In navigating the college world, we tend to forget the power in our stories. Our truth is undeniable. Meeting our education with our stories is a powerful weapon we can use to fight the injustices our communities continue to face. We have a seat at the table, and that comes with a bigger responsibility to represent our families and communities and make sure that their voices get across as well.– Daniela Felix
How I’m Using My Story as a Homeless Student to Help Students Turn Trauma Into Strengths
People who meet me are often surprised by my story, but my struggles aren’t embarrassing liabilities. They’re my sense of strength and identity. They’re the story of my family and my community and therefore they’re part of who I am, not something to be overcome.– Karla Estrada
Meet the Student Activists Fighting Against Gun Violence
They’ve been all over the news since February, walking out of class, marching for their lives in the streets and dunking on the president of the NRA on Twitter. These are the student activists who are fighting against gun violence.– Rob Samuelson
Here’s How a Once-Bullied Kid Became a Fierce Advocate for Students and Education Freedom
I realized my voice could not only help keep kids out of underperforming schools, but it might also help them become the next generation of leaders. Maybe that little kid from Ohio who was once bullied every day in his Spider-Man shirt and was two grade levels behind in math and reading could prevent kids like him from suffering the same fate he would have faced without school choice.– Walter Blanks Jr.
This 11-Year-Old Is Begging for a Good Education and a Safe Place to Learn. Something Needs to Change.

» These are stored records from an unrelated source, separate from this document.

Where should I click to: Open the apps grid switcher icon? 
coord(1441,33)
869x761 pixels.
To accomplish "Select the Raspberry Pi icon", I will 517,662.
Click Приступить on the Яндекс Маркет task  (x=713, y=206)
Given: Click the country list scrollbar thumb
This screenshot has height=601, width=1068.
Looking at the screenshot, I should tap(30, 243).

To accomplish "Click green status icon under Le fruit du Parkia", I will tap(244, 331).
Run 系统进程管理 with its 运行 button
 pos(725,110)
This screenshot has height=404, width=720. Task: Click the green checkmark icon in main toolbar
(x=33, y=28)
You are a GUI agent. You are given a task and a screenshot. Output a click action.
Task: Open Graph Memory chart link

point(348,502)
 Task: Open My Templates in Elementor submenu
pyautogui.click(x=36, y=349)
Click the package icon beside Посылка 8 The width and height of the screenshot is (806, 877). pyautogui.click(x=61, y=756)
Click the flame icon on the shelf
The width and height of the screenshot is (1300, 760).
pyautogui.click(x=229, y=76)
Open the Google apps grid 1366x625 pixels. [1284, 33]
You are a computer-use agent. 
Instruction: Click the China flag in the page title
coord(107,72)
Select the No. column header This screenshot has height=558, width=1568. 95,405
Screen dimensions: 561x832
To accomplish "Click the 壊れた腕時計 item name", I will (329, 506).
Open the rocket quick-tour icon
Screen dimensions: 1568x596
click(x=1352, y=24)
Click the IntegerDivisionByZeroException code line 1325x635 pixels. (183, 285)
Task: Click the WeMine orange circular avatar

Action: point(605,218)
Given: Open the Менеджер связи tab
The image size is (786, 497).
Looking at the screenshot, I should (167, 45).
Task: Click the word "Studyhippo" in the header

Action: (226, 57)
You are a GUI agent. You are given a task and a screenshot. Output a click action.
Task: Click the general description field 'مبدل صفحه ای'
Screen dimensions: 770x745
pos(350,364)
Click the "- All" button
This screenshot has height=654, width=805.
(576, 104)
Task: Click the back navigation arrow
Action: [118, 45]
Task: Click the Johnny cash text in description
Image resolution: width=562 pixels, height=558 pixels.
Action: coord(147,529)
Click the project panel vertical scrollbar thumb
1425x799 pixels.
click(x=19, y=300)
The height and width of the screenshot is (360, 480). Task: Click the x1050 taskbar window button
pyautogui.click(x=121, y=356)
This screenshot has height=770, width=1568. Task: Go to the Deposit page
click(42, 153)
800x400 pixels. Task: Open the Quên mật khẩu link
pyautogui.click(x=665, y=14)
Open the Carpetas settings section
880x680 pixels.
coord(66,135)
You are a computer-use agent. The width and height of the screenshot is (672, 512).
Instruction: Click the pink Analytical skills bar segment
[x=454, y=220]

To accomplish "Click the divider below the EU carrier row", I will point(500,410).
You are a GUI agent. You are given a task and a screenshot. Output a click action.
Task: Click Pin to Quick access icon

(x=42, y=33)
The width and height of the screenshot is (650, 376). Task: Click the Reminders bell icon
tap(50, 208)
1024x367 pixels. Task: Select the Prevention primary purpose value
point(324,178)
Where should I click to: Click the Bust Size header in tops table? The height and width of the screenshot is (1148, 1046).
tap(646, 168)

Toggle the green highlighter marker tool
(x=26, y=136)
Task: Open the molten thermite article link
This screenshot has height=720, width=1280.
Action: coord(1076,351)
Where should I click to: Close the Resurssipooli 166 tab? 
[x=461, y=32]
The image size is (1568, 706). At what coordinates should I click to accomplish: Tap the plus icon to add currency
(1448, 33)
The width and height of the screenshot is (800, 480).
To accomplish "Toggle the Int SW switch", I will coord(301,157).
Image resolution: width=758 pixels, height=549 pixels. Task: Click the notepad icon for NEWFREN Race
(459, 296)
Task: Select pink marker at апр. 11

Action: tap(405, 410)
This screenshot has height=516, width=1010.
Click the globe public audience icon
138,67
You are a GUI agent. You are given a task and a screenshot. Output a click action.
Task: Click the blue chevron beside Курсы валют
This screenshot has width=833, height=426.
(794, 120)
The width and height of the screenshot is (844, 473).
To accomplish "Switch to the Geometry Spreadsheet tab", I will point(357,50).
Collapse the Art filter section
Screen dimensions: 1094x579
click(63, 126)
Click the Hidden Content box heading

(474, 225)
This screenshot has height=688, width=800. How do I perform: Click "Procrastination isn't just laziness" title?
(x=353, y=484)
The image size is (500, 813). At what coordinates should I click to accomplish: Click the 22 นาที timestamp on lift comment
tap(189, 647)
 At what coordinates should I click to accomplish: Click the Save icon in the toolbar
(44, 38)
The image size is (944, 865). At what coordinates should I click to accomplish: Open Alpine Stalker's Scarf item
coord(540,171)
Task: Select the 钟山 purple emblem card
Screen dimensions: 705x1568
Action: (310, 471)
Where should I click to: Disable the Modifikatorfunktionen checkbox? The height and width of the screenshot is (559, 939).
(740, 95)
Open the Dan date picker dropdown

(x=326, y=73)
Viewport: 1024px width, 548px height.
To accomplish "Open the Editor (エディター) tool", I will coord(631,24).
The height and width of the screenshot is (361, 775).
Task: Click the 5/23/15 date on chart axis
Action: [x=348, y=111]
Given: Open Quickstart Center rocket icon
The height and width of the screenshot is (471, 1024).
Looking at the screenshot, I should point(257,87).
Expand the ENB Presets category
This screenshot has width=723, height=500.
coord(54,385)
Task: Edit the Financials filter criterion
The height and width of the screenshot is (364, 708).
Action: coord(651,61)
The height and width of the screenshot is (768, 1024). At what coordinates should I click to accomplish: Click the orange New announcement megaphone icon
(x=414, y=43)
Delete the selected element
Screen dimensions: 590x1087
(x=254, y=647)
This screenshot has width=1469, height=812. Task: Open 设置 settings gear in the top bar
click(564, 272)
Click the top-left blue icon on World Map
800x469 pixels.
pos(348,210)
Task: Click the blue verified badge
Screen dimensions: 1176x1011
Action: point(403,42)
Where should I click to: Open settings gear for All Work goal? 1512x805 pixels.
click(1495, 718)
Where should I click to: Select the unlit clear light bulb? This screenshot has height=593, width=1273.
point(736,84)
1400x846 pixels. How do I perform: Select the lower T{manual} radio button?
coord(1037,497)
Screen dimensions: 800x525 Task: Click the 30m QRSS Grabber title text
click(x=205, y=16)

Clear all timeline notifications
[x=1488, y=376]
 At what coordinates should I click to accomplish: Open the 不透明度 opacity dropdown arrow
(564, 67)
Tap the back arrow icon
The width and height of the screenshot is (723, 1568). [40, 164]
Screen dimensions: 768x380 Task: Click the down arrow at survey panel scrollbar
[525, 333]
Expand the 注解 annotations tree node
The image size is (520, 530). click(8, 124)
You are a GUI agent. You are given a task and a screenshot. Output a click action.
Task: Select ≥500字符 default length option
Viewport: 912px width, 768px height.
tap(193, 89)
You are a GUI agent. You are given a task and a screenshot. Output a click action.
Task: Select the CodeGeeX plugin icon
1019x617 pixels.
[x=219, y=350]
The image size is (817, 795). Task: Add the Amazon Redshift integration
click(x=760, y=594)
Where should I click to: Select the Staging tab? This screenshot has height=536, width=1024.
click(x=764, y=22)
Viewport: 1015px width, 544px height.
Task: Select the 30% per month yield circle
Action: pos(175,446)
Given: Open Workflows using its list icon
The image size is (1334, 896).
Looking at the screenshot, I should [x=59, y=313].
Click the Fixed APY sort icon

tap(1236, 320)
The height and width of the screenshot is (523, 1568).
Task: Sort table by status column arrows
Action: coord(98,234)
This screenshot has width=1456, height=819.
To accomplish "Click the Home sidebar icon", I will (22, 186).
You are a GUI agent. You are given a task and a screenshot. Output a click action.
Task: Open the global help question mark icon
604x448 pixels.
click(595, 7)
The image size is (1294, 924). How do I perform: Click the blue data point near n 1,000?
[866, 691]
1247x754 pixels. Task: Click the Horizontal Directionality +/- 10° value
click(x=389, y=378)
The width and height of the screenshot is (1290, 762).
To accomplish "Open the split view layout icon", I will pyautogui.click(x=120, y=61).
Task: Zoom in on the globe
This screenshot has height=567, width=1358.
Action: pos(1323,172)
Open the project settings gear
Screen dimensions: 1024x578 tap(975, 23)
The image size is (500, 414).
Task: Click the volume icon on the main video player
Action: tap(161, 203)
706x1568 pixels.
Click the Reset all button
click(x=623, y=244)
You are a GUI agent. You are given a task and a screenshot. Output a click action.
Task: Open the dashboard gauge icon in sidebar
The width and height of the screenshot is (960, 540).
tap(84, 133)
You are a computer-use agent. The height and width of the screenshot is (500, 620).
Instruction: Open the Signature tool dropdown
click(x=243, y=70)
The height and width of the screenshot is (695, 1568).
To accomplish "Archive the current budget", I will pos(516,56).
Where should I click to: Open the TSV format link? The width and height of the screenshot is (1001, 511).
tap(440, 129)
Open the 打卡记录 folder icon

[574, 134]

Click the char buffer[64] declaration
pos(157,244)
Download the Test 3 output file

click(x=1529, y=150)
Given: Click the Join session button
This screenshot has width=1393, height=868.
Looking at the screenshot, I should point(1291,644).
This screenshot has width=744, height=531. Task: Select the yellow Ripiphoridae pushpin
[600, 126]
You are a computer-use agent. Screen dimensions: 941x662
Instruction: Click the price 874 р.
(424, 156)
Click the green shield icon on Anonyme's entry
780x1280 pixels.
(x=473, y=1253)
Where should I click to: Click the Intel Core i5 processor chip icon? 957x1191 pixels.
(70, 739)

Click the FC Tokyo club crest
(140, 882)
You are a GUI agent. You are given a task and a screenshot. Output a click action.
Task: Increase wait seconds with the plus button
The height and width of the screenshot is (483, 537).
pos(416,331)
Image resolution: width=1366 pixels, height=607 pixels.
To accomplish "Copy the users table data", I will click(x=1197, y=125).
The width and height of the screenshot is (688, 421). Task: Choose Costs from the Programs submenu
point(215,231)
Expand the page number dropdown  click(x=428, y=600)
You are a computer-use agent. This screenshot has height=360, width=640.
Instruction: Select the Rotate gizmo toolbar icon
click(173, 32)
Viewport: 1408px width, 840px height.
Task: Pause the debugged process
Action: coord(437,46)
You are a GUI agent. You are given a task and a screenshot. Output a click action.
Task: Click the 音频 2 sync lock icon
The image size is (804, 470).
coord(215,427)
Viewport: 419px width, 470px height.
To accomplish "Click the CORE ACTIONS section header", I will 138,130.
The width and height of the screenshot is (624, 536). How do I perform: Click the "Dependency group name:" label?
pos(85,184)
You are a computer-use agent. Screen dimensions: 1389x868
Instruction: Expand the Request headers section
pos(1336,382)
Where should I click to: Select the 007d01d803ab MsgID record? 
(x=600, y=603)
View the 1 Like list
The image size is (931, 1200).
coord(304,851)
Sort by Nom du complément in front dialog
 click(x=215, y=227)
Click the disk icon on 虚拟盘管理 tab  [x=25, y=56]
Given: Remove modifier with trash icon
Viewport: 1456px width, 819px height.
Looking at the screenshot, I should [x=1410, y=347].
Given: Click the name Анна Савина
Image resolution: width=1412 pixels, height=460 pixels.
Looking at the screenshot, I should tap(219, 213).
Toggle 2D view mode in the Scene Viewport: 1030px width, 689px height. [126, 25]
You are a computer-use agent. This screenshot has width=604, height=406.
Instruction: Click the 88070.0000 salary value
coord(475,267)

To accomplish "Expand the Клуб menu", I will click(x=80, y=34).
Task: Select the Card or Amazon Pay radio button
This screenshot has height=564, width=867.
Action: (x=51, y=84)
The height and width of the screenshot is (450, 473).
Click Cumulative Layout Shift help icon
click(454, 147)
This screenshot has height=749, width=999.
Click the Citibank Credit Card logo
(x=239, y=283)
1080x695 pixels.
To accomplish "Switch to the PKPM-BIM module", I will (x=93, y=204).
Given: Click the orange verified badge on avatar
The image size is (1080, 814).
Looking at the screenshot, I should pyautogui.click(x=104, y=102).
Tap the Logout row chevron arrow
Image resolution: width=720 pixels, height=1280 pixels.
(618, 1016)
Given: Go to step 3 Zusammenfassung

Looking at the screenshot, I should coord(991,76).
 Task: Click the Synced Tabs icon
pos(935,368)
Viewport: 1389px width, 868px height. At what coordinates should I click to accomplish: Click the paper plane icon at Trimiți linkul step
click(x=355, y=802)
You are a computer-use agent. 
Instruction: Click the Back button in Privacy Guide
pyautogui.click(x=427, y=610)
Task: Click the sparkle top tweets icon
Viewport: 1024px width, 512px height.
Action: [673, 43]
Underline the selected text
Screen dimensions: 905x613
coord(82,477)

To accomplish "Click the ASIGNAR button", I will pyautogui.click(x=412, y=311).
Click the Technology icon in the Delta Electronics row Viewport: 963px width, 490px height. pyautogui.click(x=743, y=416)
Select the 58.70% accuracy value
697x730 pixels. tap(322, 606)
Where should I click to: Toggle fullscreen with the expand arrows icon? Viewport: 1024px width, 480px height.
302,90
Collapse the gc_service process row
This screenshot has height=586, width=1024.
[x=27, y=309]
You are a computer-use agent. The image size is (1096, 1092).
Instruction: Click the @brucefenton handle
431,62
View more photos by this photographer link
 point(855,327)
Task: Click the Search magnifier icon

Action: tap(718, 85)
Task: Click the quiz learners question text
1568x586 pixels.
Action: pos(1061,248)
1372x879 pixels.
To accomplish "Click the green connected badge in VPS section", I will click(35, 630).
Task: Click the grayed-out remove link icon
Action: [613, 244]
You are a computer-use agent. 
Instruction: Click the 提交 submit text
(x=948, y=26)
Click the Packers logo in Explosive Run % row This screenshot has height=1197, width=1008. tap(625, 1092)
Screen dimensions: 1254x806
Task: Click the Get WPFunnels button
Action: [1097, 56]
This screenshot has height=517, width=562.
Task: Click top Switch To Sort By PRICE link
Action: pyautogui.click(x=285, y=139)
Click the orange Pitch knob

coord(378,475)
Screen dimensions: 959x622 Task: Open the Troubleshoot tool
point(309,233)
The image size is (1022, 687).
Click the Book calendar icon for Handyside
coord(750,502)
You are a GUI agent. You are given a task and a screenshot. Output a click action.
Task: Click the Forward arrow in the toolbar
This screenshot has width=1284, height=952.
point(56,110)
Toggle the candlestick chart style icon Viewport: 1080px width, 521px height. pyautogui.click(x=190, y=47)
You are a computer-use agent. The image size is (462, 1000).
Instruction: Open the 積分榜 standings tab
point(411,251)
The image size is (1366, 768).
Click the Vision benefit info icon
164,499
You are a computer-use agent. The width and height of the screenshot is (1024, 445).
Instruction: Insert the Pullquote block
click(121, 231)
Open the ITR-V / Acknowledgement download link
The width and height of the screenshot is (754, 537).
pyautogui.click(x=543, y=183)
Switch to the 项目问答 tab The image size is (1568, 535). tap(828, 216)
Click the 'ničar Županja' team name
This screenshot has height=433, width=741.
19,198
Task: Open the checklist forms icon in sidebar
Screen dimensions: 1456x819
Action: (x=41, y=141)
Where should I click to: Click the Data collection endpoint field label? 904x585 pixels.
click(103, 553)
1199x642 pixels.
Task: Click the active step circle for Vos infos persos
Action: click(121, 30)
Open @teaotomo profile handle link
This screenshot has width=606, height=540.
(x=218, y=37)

I want to say that if these schools were a home, a restaurant or even a prison there would have been a public outcry many years ago and things would have immediately changed. We don’t even let animals live in the conditions that are present in our schools. Have you ever had to sit in a room and work when all you can smell is the odor of a dead rat somewhere? I have! We are in school for 6 hours a day and our teachers even longer. It should be as safe as our own homes.– Naiem
There was no shortage of inspirational student voices over this decade and these were just a selection of the stories that reminded just how capable, compassionate and intelligent students can be.